What the task asks :: Reproduce every record below exactly as it appears.

Start of Data provided

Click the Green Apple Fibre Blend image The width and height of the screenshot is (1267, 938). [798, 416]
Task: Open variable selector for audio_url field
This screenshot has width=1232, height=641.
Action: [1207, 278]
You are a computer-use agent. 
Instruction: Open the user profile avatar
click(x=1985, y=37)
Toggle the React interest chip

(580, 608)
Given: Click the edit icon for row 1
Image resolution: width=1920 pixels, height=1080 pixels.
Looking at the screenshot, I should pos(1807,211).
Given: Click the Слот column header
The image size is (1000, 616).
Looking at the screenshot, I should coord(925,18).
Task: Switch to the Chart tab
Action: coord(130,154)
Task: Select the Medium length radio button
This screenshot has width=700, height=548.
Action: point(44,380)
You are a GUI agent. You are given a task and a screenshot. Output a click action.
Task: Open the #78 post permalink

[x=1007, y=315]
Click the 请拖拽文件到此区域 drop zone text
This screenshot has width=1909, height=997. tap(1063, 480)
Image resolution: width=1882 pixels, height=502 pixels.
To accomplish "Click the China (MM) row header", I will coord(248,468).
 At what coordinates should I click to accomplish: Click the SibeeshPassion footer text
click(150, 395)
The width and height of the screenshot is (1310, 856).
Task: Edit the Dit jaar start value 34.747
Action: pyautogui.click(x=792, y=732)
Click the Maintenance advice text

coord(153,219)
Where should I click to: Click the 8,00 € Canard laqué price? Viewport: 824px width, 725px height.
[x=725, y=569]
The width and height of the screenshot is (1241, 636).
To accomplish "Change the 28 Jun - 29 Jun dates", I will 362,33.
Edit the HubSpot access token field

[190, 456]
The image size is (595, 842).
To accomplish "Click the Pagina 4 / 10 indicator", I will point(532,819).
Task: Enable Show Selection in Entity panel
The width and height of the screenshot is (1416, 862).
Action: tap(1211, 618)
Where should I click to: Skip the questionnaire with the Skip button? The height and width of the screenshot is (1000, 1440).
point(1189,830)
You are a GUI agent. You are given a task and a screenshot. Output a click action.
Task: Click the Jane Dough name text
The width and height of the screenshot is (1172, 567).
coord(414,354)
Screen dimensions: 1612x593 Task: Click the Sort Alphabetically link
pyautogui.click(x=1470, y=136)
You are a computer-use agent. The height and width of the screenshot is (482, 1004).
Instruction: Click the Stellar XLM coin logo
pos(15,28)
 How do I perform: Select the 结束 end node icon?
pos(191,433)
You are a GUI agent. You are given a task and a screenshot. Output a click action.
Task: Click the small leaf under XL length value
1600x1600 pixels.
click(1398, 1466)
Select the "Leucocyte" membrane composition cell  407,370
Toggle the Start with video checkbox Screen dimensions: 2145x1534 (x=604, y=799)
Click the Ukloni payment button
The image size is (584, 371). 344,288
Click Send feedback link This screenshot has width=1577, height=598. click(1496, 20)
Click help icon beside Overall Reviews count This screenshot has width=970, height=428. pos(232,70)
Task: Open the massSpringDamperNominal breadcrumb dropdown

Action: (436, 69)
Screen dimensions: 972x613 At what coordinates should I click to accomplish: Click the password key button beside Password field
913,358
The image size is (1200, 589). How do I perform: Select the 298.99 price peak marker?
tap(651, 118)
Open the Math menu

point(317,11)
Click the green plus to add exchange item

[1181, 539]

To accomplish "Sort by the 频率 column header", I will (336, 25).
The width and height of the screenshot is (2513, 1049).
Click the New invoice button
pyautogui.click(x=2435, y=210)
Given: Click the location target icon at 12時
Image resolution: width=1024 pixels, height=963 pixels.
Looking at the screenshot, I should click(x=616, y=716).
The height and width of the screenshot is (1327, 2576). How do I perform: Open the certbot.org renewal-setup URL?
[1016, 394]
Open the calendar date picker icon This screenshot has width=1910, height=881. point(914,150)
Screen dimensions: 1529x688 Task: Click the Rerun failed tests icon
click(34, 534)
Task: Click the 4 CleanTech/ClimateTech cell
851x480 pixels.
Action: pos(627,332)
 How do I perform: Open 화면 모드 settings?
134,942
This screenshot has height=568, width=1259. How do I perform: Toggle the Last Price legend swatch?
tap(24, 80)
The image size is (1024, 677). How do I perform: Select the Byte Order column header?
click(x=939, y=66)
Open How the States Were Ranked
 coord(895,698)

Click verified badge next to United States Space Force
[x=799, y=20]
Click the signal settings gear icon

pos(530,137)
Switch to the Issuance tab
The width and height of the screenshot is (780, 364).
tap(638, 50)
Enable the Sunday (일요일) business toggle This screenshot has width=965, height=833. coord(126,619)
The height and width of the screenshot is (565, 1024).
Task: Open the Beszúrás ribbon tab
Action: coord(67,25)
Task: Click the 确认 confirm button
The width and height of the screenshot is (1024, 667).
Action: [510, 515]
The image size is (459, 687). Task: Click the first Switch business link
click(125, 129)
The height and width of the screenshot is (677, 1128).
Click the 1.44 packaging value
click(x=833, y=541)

End of Data provided

The answer ::
Click the Green Apple Fibre Blend image The width and height of the screenshot is (1267, 938). [798, 416]
Task: Open variable selector for audio_url field
This screenshot has width=1232, height=641.
Action: [1207, 278]
You are a computer-use agent. 
Instruction: Open the user profile avatar
click(x=1985, y=37)
Toggle the React interest chip

(580, 608)
Given: Click the edit icon for row 1
Image resolution: width=1920 pixels, height=1080 pixels.
Looking at the screenshot, I should pos(1807,211).
Given: Click the Слот column header
The image size is (1000, 616).
Looking at the screenshot, I should coord(925,18).
Task: Switch to the Chart tab
Action: coord(130,154)
Task: Select the Medium length radio button
This screenshot has width=700, height=548.
Action: point(44,380)
You are a GUI agent. You are given a task and a screenshot. Output a click action.
Task: Open the #78 post permalink

[x=1007, y=315]
Click the 请拖拽文件到此区域 drop zone text
This screenshot has width=1909, height=997. tap(1063, 480)
Image resolution: width=1882 pixels, height=502 pixels.
To accomplish "Click the China (MM) row header", I will coord(248,468).
 At what coordinates should I click to accomplish: Click the SibeeshPassion footer text
click(150, 395)
The width and height of the screenshot is (1310, 856).
Task: Edit the Dit jaar start value 34.747
Action: pyautogui.click(x=792, y=732)
Click the Maintenance advice text

coord(153,219)
Where should I click to: Click the 8,00 € Canard laqué price? Viewport: 824px width, 725px height.
[x=725, y=569]
The width and height of the screenshot is (1241, 636).
To accomplish "Change the 28 Jun - 29 Jun dates", I will 362,33.
Edit the HubSpot access token field

[190, 456]
The image size is (595, 842).
To accomplish "Click the Pagina 4 / 10 indicator", I will point(532,819).
Task: Enable Show Selection in Entity panel
The width and height of the screenshot is (1416, 862).
Action: tap(1211, 618)
Where should I click to: Skip the questionnaire with the Skip button? The height and width of the screenshot is (1000, 1440).
point(1189,830)
You are a GUI agent. You are given a task and a screenshot. Output a click action.
Task: Click the Jane Dough name text
The width and height of the screenshot is (1172, 567).
coord(414,354)
Screen dimensions: 1612x593 Task: Click the Sort Alphabetically link
pyautogui.click(x=1470, y=136)
You are a computer-use agent. The height and width of the screenshot is (482, 1004).
Instruction: Click the Stellar XLM coin logo
pos(15,28)
 How do I perform: Select the 结束 end node icon?
pos(191,433)
You are a GUI agent. You are given a task and a screenshot. Output a click action.
Task: Click the small leaf under XL length value
1600x1600 pixels.
click(1398, 1466)
Select the "Leucocyte" membrane composition cell  407,370
Toggle the Start with video checkbox Screen dimensions: 2145x1534 (x=604, y=799)
Click the Ukloni payment button
The image size is (584, 371). 344,288
Click Send feedback link This screenshot has width=1577, height=598. click(1496, 20)
Click help icon beside Overall Reviews count This screenshot has width=970, height=428. pos(232,70)
Task: Open the massSpringDamperNominal breadcrumb dropdown

Action: (436, 69)
Screen dimensions: 972x613 At what coordinates should I click to accomplish: Click the password key button beside Password field
913,358
The image size is (1200, 589). How do I perform: Select the 298.99 price peak marker?
tap(651, 118)
Open the Math menu

point(317,11)
Click the green plus to add exchange item

[1181, 539]

To accomplish "Sort by the 频率 column header", I will (336, 25).
The width and height of the screenshot is (2513, 1049).
Click the New invoice button
pyautogui.click(x=2435, y=210)
Given: Click the location target icon at 12時
Image resolution: width=1024 pixels, height=963 pixels.
Looking at the screenshot, I should click(x=616, y=716).
The height and width of the screenshot is (1327, 2576). How do I perform: Open the certbot.org renewal-setup URL?
[1016, 394]
Open the calendar date picker icon This screenshot has width=1910, height=881. point(914,150)
Screen dimensions: 1529x688 Task: Click the Rerun failed tests icon
click(34, 534)
Task: Click the 4 CleanTech/ClimateTech cell
851x480 pixels.
Action: pos(627,332)
 How do I perform: Open 화면 모드 settings?
134,942
This screenshot has height=568, width=1259. How do I perform: Toggle the Last Price legend swatch?
tap(24, 80)
The image size is (1024, 677). How do I perform: Select the Byte Order column header?
click(x=939, y=66)
Open How the States Were Ranked
 coord(895,698)

Click verified badge next to United States Space Force
[x=799, y=20]
Click the signal settings gear icon

pos(530,137)
Switch to the Issuance tab
The width and height of the screenshot is (780, 364).
tap(638, 50)
Enable the Sunday (일요일) business toggle This screenshot has width=965, height=833. coord(126,619)
The height and width of the screenshot is (565, 1024).
Task: Open the Beszúrás ribbon tab
Action: coord(67,25)
Task: Click the 确认 confirm button
The width and height of the screenshot is (1024, 667).
Action: [510, 515]
The image size is (459, 687). Task: Click the first Switch business link
click(125, 129)
The height and width of the screenshot is (677, 1128).
Click the 1.44 packaging value
click(x=833, y=541)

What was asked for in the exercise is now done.